Does vu1 have write access to SPRAM (presumably not)?
Not directly... But data from VIF1 can be DMAd to SPRAM
What is the machines physical address length (24bit?)/ memory wordsize(prob. 64bit as the caches)?
Physical address length is 32bits. Word length is also 32bits. As for the caches, the line size is 64 bytes.
having a 3.2GB/sec memory sub-system on a 2GB/sec bus seems to be a strange design desicion,
Having a little extra memory bandwidth just helps to assure data can be queued up as quickly as possible when bus arbitration causes additional latency.
as all kinds of other data(e.g. IPU --> GIF, SPRAM --> VU1) also have to use that pipe, esp. when taking into consideration the near absence of caches in EE.
Near absence? There's like 7 caches on-chip (80KB). Since many of the execution resources are rather discrete it makes sense to have cache pools distributed so each device can operate on data without fighting over the bus.
So what is the actual latency?
Max row access is 45ns, a transfer of 2 bytes per/beat (1.25ns) or a qword (16 bytes) every 10ns, and it takes 4 bus cycles (8 CPU) to fill a cacheline (4 qwords)...
Interesting. Though dual processor anything changes the latency.
Not necessarily, if you're talking latency to the CPU. When processing data on several processors with a high locality of reference, good cache snooping can kill a lot of latency. Of course on point to point topologies, it doesn't really work.

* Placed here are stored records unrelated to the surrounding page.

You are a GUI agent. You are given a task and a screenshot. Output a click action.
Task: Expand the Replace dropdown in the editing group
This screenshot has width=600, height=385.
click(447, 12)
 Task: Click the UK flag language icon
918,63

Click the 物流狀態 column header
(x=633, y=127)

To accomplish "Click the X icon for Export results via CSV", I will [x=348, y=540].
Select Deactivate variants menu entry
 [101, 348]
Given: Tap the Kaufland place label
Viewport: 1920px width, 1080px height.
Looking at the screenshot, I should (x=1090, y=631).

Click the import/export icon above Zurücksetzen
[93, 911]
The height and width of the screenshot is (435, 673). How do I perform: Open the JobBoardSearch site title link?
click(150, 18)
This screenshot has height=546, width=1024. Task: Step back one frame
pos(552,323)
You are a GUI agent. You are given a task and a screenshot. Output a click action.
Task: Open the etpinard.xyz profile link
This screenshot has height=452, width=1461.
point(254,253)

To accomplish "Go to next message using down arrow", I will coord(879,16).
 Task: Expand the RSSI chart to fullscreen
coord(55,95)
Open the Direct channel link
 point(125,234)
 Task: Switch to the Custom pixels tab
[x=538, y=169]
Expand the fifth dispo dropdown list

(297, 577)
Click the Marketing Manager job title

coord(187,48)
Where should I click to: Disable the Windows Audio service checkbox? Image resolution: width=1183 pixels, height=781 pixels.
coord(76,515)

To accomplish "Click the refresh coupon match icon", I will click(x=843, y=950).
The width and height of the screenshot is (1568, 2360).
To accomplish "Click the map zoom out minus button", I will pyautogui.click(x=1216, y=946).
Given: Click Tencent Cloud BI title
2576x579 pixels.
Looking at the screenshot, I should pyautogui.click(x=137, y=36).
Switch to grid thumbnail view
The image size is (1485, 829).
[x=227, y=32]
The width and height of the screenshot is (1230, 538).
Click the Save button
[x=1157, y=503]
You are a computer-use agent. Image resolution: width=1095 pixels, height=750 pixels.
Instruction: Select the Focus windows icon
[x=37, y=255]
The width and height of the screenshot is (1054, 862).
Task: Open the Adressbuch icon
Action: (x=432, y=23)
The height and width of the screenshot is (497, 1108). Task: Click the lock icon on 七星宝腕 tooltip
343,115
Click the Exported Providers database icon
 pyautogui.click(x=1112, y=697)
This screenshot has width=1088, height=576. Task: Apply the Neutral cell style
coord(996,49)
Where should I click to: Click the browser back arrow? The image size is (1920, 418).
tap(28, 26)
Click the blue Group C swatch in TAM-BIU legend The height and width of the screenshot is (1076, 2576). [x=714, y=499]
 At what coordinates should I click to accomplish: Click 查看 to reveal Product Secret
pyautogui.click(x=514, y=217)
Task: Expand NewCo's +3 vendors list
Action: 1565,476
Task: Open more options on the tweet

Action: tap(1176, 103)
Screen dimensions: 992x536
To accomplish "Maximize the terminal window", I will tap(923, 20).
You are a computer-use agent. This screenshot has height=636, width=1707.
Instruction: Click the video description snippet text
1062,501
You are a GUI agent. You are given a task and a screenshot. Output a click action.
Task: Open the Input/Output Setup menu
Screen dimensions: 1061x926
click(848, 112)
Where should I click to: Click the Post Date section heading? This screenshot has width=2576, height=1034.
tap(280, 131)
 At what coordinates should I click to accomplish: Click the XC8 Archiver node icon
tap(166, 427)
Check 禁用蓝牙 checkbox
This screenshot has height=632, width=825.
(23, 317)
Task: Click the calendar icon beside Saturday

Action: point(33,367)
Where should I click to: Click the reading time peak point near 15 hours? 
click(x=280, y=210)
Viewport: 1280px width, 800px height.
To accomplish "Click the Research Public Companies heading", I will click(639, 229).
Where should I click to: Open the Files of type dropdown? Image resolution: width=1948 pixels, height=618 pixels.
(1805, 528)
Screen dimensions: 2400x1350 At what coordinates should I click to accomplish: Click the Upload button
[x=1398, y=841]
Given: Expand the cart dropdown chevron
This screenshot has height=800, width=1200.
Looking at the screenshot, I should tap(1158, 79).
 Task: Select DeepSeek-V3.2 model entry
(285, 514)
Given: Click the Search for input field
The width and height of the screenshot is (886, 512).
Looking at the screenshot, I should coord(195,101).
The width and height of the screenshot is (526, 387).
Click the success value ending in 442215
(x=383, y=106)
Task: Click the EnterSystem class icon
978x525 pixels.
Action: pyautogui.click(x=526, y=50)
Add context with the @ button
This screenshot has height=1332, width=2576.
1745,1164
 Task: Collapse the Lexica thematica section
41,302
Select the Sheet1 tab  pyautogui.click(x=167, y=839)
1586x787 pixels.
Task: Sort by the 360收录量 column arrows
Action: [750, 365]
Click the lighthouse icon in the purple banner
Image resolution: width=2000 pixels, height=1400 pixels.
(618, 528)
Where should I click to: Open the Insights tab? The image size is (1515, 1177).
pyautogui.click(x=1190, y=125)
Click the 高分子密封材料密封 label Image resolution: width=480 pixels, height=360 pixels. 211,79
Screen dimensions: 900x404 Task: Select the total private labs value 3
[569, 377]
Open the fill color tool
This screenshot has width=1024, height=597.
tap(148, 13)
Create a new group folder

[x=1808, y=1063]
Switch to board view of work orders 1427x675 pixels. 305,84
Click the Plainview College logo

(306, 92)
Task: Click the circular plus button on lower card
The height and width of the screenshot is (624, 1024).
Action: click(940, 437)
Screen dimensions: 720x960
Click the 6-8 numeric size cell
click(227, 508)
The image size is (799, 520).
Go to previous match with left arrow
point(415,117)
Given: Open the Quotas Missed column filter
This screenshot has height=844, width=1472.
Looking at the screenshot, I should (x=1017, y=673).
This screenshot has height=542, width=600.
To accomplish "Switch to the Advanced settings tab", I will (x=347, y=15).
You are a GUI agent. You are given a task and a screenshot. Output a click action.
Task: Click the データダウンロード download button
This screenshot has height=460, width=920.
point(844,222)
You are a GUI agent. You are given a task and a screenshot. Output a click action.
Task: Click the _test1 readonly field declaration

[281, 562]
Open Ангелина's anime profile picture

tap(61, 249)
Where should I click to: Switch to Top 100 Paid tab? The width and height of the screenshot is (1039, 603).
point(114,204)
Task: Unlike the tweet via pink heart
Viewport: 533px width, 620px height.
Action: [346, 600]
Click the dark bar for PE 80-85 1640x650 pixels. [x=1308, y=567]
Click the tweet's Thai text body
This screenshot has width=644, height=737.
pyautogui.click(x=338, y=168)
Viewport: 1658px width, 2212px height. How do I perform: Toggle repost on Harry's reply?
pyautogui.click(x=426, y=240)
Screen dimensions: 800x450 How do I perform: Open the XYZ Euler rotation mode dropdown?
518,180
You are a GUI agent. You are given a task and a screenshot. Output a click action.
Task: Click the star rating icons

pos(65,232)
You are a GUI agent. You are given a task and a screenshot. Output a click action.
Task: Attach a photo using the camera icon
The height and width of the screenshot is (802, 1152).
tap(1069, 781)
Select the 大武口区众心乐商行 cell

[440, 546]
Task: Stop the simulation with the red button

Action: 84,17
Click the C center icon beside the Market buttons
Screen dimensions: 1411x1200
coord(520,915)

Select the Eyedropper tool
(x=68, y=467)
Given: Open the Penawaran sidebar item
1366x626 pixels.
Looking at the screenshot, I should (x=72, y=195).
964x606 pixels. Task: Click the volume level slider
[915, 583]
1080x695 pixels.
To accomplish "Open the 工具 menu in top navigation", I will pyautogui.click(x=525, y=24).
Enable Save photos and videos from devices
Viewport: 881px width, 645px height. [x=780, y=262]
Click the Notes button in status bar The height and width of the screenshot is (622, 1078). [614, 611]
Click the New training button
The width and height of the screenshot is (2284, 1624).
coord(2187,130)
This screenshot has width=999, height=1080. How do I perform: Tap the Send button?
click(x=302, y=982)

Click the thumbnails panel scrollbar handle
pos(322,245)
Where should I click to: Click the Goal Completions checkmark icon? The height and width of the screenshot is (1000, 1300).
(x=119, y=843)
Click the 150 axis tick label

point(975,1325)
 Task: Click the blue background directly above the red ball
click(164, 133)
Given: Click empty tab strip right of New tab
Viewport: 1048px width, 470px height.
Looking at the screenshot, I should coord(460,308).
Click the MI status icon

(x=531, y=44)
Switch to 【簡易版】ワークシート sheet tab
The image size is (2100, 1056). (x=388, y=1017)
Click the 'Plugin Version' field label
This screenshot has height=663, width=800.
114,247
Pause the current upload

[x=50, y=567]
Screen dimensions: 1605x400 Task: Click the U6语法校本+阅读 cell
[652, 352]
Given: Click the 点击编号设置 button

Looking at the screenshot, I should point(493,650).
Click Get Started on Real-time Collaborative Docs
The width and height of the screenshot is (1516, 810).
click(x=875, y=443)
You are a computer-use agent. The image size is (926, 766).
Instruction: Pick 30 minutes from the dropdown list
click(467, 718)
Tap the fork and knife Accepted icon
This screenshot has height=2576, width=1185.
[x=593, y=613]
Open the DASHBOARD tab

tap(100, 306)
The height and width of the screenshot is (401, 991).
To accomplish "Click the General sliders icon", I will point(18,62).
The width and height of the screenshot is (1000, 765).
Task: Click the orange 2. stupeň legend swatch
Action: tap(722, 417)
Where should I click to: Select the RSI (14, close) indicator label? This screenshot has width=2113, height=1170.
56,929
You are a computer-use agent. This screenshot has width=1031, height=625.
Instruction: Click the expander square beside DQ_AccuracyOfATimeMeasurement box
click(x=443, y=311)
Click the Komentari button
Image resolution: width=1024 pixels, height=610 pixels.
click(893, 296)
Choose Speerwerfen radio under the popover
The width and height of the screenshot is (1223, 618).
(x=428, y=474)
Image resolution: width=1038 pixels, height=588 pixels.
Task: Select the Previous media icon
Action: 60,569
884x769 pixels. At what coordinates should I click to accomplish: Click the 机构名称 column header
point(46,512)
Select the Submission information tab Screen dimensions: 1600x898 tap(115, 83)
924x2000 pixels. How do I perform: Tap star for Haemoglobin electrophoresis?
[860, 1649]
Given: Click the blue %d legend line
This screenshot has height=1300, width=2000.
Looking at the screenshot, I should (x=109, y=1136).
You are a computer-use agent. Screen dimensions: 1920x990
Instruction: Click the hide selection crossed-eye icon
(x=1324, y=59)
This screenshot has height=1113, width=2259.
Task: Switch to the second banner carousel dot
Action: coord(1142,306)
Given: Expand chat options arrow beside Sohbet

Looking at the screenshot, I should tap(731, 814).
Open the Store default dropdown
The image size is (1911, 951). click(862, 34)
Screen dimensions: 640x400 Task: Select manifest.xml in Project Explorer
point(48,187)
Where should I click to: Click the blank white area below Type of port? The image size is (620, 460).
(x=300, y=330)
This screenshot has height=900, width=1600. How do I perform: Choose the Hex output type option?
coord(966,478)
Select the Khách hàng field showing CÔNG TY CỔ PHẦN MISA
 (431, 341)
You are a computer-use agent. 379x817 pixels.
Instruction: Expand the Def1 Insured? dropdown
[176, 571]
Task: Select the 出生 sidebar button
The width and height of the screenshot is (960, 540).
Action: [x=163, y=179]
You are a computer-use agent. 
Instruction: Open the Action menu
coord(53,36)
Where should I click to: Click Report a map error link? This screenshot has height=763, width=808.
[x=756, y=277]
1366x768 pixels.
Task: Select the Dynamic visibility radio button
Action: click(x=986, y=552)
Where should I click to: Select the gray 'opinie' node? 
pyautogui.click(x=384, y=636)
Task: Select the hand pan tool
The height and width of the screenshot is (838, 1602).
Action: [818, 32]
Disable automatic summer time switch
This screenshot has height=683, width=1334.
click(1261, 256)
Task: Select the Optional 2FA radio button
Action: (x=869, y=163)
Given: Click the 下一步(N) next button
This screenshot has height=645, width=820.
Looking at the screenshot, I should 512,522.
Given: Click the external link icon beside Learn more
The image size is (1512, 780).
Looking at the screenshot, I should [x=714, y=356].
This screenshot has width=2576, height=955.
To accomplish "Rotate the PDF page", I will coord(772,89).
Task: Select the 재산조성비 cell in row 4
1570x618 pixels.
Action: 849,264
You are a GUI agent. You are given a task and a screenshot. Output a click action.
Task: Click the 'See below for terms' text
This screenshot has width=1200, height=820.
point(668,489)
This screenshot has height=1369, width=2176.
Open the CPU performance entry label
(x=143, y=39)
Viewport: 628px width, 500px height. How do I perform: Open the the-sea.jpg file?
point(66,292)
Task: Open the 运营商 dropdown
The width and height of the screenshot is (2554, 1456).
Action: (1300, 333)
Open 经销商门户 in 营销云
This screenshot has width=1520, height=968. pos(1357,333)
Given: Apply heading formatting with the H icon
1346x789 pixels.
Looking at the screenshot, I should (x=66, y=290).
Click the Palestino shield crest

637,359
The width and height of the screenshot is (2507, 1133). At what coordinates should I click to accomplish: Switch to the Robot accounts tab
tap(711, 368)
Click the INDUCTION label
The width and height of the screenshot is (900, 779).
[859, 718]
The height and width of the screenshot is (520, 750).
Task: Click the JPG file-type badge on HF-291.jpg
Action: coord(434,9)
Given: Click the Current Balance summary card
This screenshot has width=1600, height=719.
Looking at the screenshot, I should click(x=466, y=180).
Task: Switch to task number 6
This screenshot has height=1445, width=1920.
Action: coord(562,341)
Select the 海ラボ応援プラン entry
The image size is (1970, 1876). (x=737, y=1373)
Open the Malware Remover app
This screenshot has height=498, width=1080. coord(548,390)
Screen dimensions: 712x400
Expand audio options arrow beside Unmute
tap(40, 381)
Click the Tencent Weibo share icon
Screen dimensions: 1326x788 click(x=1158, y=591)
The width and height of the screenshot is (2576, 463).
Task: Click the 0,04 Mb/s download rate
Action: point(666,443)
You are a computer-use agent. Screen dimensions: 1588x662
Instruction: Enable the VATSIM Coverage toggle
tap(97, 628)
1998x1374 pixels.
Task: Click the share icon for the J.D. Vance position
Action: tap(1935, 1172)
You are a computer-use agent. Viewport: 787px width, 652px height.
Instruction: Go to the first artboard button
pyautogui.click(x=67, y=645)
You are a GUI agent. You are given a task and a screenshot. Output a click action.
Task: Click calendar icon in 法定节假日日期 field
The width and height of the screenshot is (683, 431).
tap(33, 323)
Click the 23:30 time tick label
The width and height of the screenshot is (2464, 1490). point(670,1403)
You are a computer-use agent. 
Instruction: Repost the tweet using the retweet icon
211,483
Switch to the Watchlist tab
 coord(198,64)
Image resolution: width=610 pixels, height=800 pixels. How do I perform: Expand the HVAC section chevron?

It also most likely has similar optimizations as a GeForce video card or any other non-expandable memory bus would have -- like PS2, since it is non-expandable, I bet you can run the timings much tighter than on a real PC.
It's a wee bit more complex than that. It doesn't have much to do with expandability (well yeah in the case of Rambus it does, but not so much with DDR-RAM).
The thing is there is no N-bridge controller to reach out of the chip to fetch memory addresses.
Also, controller optimizations that work for a GeForce don't necessarily translate well to a CPU. It works for a GeForce because that's the only device it has to work with, so you can tweak the memory controller for wide alignments for blitting large tracts of predicated data around. However the XGPU has to provide support for not only the GPU portion of itself, but also MCPX and the CPU, each with their own demands. This can make itself visible with regards to address granularity for one (think cache pollution).